2021 ne fait pas exception à la règle : dans sa dernière édition, KPMG fait état d’une hausse de près de 64% du commerce illicite et de la contrefaçon pour l’année 2020, correspondant désormais à 23,1% de la consommation nationale. Ce chiffre n’intègre pas les achats non domestiques légaux (achats légaux transfrontaliers ou à l’étranger), estimés par le cabinet à 7,26% de la consommation intérieure. Selon KPMG, cette augmentation du marché illégal s’explique en grande partie par l’explosion de la contrefaçon, en hausse de 609% par rapport à 2019. Ces chiffres ne correspondent à aucune réalité. Les études indépendantes menées sur le sujet estiment que, grâce au bon contrôle de la chaîne d’approvisionnement, le commerce illicite en France demeure stable, et se situe entre 5 et 6% de la consommation nationale.

Le mythe de la contrefaçon entretenu par l’industrie du tabac

Pour KPMG, 11,76% des cigarettes consommées par les Français en 2020 étaient des cigarettes contrefaites. En réalité, tout semble indiquer l’extravagance d’un tel chiffre. Selon une propre étude interne de l’industrie du tabac, la contrefaçon se situe à des niveaux résiduels (0,1%), pour une raison simple : en France comme ailleurs, la contrefaçon des produits du tabac est dans les faits difficile à réaliser, puisqu’elle nécessite l’achat de machines, de grandes quantités de tabac et d’ingrédients (feuilles, filtres, cartons), qui attire l’attention des autorités publiques quand il n’est pas réalisé par les fabricants établis.

La surestimation de la contrefaçon a un intérêt très fort pour les cigarettiers. D’abord, elle permet de minimiser la responsabilité de l’industrie du tabac dans le commerce illicite. Ensuite, la contrefaçon permet aux cigarettiers de se faire valoir comme les victimes du commerce illicite, alors qu’ils en sont les premiers bénéficiaires. Enfin, les cigarettes de contrefaçon, accusées par l’industrie du tabac d’être plus nocives, permet à cette dernière de laisser croire que leurs produits seraient moins dangereux, ou d’une qualité supérieure, quand ils sont à l’origine de 75 000 décès par an en France.

Lutte contre le commerce illicite : l’industrie du tabac disqualifiée

L’industrie du tabac a été poursuivie à plusieurs reprises pour son implication dans l’organisation et la facilitation du commerce illicite international. Pour éviter les poursuites, Philip Morris International a signé un accord de coopération anti-contrefaçon et anti-contrebande avec la Commission européenne en 2004. Dans le cadre de cet accord, le cigarettier a mandaté KPMG pour conduire son étude annuelle sur les marchés légaux et illégaux.

Parallèlement à ses déclarations de bonnes intentions, l’industrie du tabac s’est systématiquement opposée à l’application du Protocole de l’Organisation mondiale de la santé pour éliminer le commerce illicite des produits du tabac.
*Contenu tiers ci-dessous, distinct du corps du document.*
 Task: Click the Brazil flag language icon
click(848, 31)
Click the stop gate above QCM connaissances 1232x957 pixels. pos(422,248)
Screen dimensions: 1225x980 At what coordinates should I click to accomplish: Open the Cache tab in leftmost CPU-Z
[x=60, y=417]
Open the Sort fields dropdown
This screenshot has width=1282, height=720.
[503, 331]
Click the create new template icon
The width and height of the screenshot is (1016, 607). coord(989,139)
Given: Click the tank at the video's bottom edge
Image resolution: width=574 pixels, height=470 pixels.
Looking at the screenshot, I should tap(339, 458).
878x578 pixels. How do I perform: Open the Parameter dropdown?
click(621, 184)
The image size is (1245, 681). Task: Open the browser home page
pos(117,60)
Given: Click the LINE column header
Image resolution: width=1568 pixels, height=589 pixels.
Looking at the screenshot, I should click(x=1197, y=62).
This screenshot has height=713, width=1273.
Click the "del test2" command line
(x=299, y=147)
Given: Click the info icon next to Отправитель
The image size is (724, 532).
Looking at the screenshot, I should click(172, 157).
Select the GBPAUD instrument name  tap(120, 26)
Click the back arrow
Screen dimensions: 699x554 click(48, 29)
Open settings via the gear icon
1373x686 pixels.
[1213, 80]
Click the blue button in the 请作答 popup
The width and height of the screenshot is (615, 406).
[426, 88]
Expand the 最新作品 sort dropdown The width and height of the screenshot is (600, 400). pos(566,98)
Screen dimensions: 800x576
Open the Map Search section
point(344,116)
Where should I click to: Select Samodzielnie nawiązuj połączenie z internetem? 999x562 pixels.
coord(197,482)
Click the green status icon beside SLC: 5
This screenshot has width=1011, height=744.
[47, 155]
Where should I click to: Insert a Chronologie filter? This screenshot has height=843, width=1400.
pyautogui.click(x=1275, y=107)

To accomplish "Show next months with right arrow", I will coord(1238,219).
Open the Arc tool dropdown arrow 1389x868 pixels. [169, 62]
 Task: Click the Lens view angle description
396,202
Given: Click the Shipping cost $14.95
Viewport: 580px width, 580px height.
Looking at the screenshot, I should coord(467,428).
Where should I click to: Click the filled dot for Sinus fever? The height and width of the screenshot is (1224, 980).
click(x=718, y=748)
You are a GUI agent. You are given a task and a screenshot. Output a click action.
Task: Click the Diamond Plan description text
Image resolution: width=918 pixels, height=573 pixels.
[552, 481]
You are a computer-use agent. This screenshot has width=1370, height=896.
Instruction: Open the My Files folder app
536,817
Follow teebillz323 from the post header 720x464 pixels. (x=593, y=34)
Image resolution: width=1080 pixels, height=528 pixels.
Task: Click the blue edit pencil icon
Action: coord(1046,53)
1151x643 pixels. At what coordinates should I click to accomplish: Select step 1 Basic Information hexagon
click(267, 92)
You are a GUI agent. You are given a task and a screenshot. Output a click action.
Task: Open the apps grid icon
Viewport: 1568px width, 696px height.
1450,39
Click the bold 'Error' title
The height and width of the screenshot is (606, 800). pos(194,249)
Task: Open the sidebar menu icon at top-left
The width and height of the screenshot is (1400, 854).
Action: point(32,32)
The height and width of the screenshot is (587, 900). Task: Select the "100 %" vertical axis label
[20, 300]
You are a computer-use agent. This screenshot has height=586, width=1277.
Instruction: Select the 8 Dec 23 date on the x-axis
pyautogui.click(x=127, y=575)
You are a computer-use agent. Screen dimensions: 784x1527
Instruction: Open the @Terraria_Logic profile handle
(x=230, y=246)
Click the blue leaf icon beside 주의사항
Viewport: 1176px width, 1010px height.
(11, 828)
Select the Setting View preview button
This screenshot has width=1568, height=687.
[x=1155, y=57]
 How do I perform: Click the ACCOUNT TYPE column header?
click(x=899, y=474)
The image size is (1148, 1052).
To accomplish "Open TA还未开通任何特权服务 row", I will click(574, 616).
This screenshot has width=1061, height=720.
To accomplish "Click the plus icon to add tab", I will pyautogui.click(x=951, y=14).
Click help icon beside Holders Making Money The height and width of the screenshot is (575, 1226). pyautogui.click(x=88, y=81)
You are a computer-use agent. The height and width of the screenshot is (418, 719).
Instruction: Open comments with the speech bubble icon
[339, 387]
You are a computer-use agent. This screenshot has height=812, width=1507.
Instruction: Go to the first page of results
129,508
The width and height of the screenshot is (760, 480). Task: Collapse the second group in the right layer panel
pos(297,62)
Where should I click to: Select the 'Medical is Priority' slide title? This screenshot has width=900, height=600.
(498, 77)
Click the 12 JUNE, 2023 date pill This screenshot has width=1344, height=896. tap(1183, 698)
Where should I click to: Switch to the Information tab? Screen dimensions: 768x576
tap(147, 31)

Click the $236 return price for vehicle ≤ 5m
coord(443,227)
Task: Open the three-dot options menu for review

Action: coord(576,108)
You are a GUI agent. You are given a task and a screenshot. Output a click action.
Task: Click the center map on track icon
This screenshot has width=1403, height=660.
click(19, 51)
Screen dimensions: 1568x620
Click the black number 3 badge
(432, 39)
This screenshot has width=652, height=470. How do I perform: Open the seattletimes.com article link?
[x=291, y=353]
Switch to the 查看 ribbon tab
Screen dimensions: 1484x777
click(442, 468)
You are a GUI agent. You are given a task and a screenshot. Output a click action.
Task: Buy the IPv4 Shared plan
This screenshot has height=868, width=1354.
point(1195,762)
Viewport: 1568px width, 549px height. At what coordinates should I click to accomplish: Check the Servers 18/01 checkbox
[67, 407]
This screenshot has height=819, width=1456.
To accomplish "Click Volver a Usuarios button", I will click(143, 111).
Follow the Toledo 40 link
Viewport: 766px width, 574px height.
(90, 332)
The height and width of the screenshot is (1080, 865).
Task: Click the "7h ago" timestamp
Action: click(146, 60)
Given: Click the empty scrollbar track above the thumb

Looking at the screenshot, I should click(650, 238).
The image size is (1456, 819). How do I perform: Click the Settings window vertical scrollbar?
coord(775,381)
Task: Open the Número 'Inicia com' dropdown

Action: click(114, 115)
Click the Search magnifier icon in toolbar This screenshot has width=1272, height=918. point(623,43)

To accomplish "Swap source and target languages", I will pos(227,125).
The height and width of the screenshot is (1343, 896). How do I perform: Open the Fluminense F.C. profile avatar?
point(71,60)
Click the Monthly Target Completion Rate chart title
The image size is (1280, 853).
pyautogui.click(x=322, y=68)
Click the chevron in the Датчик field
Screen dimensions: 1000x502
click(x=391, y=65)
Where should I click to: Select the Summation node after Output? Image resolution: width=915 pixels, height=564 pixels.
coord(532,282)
Pour cause : les cigarettiers en sont les principaux bénéficiaires. On estime ainsi que 98% des cigarettes illicites consommées dans le monde sont issues des usines des fabricants. Par ailleurs, tout semble indiquer que les cigarettiers continuent d’organiser et faciliter le commerce illicite international. Une investigation journalistique menée en début d’année par l’OCCRP montrait que Philip Morris et Imperial Brands sur-approvisionnent délibérément les marchés d’Afrique de l’Ouest, sachant qu’une grande partie de ces stocks finiront dans les réseaux de contrebande de cigarettes, source majeure de financement des milices ethniques, des groupes armés et djihadistes, contribuant massivement à la déstabilisation de la région.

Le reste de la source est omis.